One of the things I like about FAM is that the blog is there first thing in the a.m., as opposed to some others that you might feel necessary to keep checking to see if there is one. Did that make any sense?
Some blogs that I like are published so irregularly, or filled with distracting giveaways, that there is only readable material 2 or 3 times per week. Soon I lose interest and stop visiting.
Would hate to lose you funny, I found Dillard’s outlet because of you. (Large smile here.)
Sure. It’s easy to set the “publish” time for 6:00 a.m. the following morning…that’s what I usually do when I write at night. In fact, if I start writing in the morning, I often don’t finish a post until 9:00 or 10:00 a.m.
LOL! Glad you found Dillard’s giant bargain basement!
I completely understand your feelings about this; I’ve resisted the impulse to start a blog for years, for the primary reason that it would make writing about what I enjoy “work.” I hope you don’t give it up completely, though. I came to your blog during a brief-but-serious obsession with PF blogs a couple of years ago–and yours is the only one of around twenty or so that I still follow.
I’m not sure I’m your target audience, exactly, as a 30-year-old professional writer who ran screaming from academia a few years ago. Regardless, I truly enjoy reading about your life. Creepy as it sounds, I feel like you’re a friend, and I would miss you. 🙂
@ dammitbeth: Thanks for the good words.
Actually, you probably are a member of a significant part of the target audience. It’s interesting how many FAM readers are present or former academics. I figured that after GDU shut down our office and canned all five of us, the demographics would creep toward retirees or soon-to-be retirees, since retirement now occupies a large part of the site’s content.
It’s possible that simply ignoring AdSense, which is pretty unobtrusive from within WordPress, would tend to negate the sense that blogging is “a job.” If you took the attitude that AdSense income is so piddling as to be negligible — which is objectively true — then it might not matter to you whether the ads were there or not. I do see them when I go back into the site from outside, so as to view posts as they would be seen by readers, but by and large I’m hardly aware of them.
You are killing me. Absolutely killing me, and I think you know it and worse I think you enjoy it! lol
1) You have mentioned no less than 4 or 5 times this year that you were going to slow down…Do it already SLOW DOWN before you burn out.
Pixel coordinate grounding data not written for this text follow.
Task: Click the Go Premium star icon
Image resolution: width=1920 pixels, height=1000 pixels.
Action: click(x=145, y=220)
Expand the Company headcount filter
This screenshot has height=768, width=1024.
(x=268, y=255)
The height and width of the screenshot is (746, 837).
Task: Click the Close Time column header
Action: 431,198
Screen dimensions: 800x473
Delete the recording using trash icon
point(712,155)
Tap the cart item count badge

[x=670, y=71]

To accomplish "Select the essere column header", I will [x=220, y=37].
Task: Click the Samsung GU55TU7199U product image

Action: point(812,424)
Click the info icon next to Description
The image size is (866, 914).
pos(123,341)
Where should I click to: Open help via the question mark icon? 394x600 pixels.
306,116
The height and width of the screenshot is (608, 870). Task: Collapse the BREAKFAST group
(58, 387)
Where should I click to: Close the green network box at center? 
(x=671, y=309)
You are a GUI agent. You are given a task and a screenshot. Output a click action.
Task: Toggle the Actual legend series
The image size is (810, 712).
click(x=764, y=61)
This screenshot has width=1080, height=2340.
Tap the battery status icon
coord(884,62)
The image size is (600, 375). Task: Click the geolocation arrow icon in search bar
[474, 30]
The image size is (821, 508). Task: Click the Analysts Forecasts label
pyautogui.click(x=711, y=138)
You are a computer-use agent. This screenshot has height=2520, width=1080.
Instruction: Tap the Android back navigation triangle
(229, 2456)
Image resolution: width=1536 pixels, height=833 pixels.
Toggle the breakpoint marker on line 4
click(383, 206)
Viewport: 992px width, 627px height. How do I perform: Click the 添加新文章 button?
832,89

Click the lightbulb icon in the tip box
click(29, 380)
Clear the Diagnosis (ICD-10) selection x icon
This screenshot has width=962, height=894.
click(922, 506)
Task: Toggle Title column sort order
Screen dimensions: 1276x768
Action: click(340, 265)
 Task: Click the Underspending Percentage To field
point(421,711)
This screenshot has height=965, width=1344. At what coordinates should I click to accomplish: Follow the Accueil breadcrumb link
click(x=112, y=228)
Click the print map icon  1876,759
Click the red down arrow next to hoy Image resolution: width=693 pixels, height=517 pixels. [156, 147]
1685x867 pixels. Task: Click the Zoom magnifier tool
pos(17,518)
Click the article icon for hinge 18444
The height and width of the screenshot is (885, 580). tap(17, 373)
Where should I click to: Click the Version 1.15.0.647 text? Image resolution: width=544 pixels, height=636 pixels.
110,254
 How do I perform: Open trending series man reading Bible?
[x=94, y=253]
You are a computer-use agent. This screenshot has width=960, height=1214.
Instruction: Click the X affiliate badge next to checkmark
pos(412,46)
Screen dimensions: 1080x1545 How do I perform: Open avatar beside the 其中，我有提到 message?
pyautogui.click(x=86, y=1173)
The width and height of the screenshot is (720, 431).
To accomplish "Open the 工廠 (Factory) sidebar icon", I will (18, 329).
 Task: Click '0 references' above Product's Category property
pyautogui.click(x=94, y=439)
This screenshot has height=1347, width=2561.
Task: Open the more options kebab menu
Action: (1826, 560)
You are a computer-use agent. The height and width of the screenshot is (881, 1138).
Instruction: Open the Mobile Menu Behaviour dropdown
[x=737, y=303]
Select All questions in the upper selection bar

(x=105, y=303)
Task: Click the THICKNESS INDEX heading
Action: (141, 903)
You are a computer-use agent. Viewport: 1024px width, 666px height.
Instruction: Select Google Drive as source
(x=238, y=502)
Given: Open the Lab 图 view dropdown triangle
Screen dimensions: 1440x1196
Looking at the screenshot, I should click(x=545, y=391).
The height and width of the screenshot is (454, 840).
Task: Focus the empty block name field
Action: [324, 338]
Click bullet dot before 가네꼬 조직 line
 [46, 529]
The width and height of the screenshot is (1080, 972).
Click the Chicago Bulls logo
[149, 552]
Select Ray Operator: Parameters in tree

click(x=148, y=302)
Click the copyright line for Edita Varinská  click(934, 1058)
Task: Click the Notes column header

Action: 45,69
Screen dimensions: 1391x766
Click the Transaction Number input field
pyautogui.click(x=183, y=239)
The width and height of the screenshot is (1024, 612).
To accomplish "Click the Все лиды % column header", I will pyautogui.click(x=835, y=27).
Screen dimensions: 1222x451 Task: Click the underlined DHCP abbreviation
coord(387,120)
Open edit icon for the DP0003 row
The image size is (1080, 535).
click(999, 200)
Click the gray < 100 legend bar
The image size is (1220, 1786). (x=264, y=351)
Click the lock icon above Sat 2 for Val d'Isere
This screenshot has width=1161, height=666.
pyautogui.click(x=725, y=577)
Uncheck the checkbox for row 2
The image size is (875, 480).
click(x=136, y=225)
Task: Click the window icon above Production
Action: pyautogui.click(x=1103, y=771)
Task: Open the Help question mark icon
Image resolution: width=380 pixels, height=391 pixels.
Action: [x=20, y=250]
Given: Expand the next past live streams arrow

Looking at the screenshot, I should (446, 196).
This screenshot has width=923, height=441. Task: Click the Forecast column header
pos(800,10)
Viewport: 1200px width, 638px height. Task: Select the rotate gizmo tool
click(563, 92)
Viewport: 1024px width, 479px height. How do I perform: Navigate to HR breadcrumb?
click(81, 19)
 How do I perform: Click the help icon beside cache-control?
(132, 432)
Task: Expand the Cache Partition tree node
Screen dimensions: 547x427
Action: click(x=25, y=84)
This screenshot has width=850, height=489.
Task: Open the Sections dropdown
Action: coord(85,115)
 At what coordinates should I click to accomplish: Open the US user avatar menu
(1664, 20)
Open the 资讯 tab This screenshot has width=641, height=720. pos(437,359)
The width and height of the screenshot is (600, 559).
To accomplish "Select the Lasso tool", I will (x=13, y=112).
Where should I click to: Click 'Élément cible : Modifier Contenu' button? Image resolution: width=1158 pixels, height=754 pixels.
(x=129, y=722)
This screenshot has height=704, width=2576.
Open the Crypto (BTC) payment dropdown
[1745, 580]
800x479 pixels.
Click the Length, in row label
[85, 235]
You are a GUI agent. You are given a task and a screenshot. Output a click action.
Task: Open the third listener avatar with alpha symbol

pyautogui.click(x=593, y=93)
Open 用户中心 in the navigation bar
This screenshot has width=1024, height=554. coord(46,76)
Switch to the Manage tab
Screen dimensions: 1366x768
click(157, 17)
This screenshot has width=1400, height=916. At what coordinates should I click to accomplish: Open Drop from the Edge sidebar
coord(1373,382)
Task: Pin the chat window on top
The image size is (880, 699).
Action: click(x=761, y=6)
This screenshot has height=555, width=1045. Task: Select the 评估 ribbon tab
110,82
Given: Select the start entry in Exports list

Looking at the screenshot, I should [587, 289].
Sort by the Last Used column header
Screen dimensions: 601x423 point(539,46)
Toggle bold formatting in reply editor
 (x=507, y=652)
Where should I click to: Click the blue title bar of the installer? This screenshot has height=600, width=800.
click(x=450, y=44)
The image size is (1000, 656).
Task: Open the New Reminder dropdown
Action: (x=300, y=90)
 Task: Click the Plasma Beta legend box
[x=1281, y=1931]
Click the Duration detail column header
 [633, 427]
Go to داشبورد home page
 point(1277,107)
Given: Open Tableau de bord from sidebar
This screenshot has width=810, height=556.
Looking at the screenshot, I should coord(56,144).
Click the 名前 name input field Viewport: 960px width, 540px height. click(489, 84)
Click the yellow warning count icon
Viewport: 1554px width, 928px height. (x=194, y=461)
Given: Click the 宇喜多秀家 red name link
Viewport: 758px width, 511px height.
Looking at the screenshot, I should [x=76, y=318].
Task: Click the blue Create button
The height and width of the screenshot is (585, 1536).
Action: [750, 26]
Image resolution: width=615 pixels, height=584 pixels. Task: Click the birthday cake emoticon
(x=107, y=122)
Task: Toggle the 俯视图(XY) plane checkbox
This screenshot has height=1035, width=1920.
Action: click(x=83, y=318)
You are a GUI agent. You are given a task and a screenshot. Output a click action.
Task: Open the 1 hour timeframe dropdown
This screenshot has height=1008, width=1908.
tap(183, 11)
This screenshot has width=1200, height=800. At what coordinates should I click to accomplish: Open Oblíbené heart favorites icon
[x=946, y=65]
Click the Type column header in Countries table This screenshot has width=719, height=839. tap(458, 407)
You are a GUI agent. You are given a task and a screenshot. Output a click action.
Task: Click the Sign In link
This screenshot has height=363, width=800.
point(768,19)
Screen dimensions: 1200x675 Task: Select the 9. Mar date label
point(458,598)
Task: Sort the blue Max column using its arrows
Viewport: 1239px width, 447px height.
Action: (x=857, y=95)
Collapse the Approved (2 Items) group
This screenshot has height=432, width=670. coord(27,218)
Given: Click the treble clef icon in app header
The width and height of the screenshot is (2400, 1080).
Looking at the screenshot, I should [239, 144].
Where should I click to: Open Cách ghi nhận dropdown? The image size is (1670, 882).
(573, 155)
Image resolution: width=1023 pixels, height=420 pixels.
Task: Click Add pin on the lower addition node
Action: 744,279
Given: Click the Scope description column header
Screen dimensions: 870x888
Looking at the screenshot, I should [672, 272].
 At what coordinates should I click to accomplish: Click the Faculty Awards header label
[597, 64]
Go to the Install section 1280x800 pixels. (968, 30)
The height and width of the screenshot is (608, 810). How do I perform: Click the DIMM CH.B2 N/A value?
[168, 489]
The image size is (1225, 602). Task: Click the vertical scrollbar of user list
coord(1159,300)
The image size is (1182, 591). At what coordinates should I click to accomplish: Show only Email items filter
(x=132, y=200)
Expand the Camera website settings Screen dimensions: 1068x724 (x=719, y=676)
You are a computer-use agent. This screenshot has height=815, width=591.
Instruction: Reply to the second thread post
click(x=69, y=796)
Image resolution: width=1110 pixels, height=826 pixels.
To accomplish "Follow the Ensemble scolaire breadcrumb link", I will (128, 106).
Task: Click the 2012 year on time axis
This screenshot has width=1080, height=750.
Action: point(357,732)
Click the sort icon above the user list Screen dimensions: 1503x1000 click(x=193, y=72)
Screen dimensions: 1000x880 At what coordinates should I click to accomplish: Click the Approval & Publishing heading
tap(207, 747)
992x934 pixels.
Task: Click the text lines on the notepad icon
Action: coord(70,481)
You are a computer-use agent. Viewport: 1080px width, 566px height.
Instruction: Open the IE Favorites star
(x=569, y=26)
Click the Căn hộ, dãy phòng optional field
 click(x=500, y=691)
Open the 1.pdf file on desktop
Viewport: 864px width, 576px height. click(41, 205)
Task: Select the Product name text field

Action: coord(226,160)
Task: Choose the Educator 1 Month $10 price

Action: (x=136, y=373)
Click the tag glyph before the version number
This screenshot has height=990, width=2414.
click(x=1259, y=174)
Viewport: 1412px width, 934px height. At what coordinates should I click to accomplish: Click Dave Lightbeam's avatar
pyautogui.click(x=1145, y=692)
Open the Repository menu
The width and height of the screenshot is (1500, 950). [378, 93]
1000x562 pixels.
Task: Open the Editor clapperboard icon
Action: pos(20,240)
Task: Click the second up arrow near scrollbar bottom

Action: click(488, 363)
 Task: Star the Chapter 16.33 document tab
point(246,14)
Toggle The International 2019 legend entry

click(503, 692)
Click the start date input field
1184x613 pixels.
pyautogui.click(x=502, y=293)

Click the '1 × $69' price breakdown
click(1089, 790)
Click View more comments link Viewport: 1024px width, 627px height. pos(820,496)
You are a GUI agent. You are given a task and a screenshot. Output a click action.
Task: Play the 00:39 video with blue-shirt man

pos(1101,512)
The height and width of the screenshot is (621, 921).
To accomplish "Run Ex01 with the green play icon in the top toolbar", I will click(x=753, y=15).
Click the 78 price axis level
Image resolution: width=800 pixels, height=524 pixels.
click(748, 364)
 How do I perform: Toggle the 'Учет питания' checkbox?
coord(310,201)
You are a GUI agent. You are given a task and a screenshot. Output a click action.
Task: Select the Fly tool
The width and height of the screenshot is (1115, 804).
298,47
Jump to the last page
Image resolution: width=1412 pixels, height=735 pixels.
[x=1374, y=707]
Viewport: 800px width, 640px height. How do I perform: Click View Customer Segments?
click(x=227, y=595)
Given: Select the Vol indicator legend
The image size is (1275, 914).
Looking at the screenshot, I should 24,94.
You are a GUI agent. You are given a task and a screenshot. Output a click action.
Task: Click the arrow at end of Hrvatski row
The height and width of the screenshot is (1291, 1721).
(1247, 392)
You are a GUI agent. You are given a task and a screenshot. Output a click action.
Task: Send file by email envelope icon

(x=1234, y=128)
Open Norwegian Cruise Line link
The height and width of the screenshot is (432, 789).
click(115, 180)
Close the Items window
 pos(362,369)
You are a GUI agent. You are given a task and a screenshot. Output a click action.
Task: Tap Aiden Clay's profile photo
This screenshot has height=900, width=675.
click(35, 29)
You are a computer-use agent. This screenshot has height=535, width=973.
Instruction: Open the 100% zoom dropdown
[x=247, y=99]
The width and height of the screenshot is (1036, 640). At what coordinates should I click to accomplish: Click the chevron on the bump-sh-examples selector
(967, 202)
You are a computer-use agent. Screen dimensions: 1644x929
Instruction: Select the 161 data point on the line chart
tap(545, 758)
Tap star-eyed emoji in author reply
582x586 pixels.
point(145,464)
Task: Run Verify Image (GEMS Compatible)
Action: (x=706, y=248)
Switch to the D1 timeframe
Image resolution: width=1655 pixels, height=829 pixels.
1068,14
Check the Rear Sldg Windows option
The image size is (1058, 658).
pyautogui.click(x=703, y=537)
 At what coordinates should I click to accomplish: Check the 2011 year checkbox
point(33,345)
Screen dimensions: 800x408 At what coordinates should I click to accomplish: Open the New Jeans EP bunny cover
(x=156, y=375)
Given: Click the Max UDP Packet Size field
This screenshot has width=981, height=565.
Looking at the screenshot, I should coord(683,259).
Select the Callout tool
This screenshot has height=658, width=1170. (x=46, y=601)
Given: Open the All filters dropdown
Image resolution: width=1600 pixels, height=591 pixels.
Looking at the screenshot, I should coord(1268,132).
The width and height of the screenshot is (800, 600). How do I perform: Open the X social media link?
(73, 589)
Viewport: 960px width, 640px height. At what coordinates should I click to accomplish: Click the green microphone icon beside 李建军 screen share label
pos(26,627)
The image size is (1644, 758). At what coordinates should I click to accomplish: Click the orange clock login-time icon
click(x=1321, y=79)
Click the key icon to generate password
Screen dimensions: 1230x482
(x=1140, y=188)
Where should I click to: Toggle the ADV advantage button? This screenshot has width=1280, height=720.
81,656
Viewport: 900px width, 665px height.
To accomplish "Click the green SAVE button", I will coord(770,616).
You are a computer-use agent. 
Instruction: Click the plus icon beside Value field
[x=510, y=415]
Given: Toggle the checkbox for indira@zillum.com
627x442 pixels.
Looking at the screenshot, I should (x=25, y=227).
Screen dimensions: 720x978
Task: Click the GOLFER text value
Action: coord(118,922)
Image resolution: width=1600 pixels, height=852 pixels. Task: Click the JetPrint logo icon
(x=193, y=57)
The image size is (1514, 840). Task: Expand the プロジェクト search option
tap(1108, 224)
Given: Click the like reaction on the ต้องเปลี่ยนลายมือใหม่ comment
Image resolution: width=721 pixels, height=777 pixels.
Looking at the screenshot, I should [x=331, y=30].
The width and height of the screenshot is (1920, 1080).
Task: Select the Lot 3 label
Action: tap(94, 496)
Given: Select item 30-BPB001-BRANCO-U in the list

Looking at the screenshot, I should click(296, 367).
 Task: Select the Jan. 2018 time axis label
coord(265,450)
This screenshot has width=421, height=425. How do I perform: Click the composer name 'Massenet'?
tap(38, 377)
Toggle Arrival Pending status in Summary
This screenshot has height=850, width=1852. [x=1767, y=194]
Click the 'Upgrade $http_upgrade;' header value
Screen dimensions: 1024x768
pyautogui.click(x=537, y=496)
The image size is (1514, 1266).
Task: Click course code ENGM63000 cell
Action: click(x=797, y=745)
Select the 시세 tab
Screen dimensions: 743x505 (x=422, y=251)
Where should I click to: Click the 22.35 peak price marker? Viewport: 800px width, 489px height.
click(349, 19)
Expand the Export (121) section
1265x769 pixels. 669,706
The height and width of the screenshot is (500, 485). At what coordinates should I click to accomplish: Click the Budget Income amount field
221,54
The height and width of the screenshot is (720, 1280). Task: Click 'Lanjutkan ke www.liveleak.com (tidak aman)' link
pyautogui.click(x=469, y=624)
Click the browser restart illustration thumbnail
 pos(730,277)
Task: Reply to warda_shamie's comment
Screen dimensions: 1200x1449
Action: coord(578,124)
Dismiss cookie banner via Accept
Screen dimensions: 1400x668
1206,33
2) I have asked before but I can’t figure out your obsession with Google. If you can pull in one year to 18 months worth of value google gives you ($150/month for the 12 to 18 months) but have that money in your checking account why isn’t that worth it? Especially when there is no guarantee you’ll get dinged by Google. But lets say you do get dinged by google what did you give up? that $150/month? You already have it in your checking account….
I recently took a week and a half off from all blogging activities (reading, commenting, twitter, everything) to get my head on straight. It was surprisingly effective. Turning off the noise helped me remember why I started doing this, what my goals are, and how I can accomplish them.
I also find that there is a direct correlation between my obsession with stats and my general good mood. That’s why I only look at them every once in a while now.
Good luck as you refocus!!!
I get confused by writer’s who feel they have to hit “publish” every day. Writing every day – yes, I can see that. But publish? Seems optional to me. There’s too much crap written out there in the cloud, I don’t want to contribute to it. I’d much rather read a well thought out post from a writer once a week than some junk every day.
Check out macfreedom.com – personally, I feel the net can be an addiction, and an unhealthy one for some.
I hope you keep writing — but I hope, even more, that you find a sane and personally satisfying way to do it.
Am having the same trouble, i.e., I worry that I’m not writing often enough, that my work may become repetitive, etc.
Let’s all go out for ice cream for about a week straight.